Author: Martin A. Klein
Publisher: SAGE Publications, Incorporated
Published: 1980-04
Total Pages: 328
ISBN-13:
DOWNLOAD EBOOKMonograph on subsistence farming and social change among small farmers and tenant farmers in Africa - includes historical account of the peasantry under colonialism and examines rural area social stratification, agricultural production according to social system, impact of land tenure and export-oriented commercial farming, rural women, state intervention and peasant movements, etc. Maps and references.

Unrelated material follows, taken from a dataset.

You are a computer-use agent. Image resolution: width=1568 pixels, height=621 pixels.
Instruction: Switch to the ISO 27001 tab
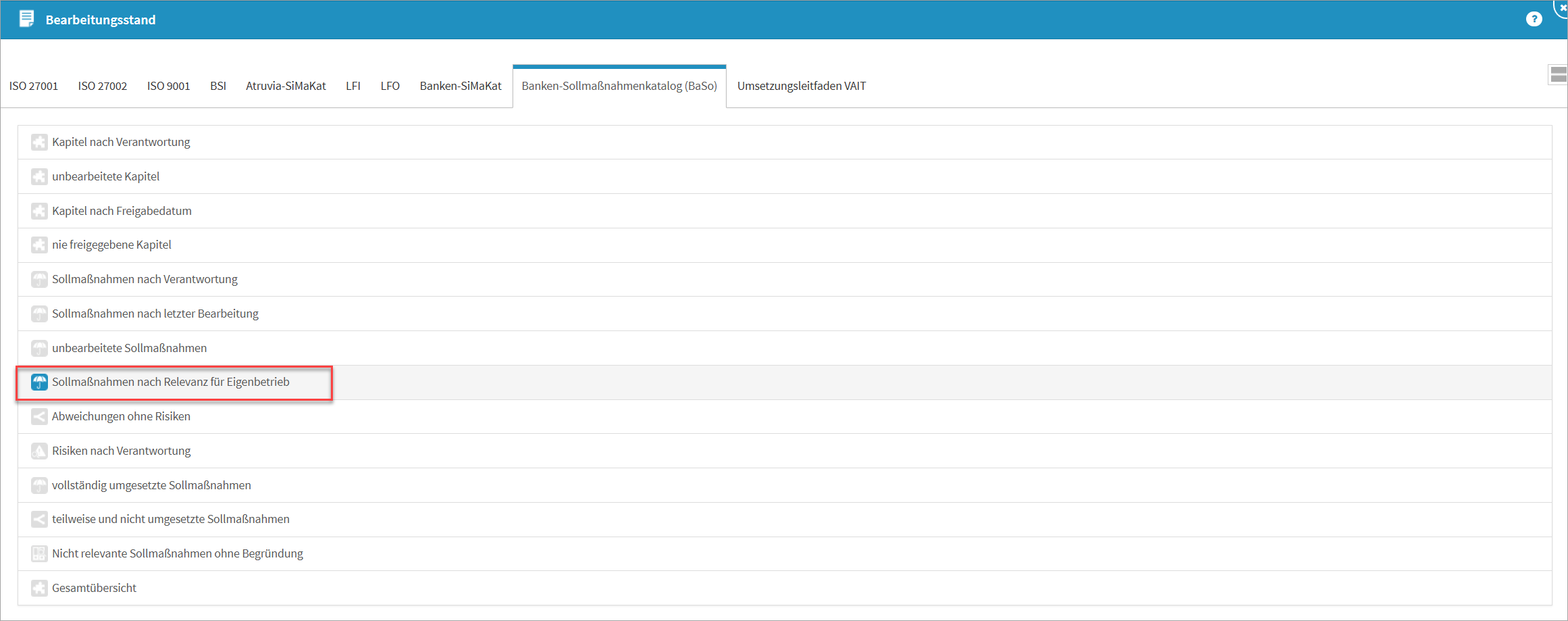pos(34,86)
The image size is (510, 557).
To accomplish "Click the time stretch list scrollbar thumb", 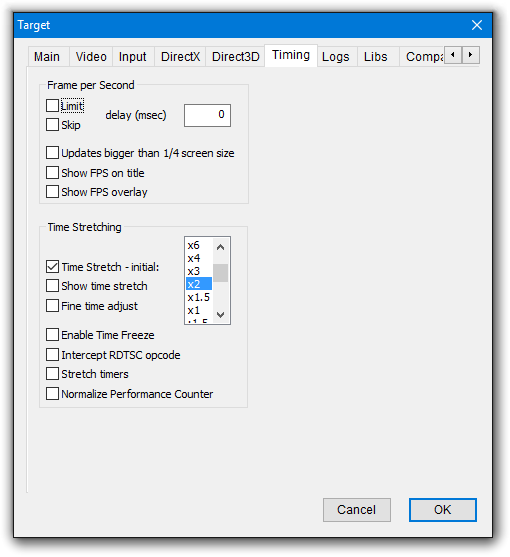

Author: Constantin Iordachi
Publisher: Central European University Press
Published: 2009-06-15
Total Pages: 552
ISBN-13: 6155211728
DOWNLOAD EBOOKThe subject matter of the volume is part of larger research agenda on the process of land collectivization in the former communist camp, focusing on state, identity and property. The main innovation of the volume is to apply recent interdisciplinary approaches to the study of the collectivization process, asking what types of new peasant-state relations it formed and how it transformed notions of self, persons, and things (such as land). The project conceived of changes in the system of ownership as causing changes in the identity and attitude of people; similarly, it regarded the study of personal identities as essential for understanding changes in the system of ownership. This perspective is rare in the area-studies approaches to the topic.
Author: John H. Powelson
Publisher: Cato Institute
Published: 1990-07-01
Total Pages: 425
ISBN-13: 1937184285
DOWNLOAD EBOOKAfter studying land reform in 16 countries and offering illustrative examples from 11 more, Powelson and Stock conclude that government land reforms generally harm the rural poor more than help them. Detailing case after case in which government intervention has impoverished the peasant, the authors find only a few cases in which the government has made the peasant better off. In contrast, they show that in Third World countries where the state has left farming to the farmer, agricultural output has soared, famine has been overcome, and the welfare of the peasant has vastly improved.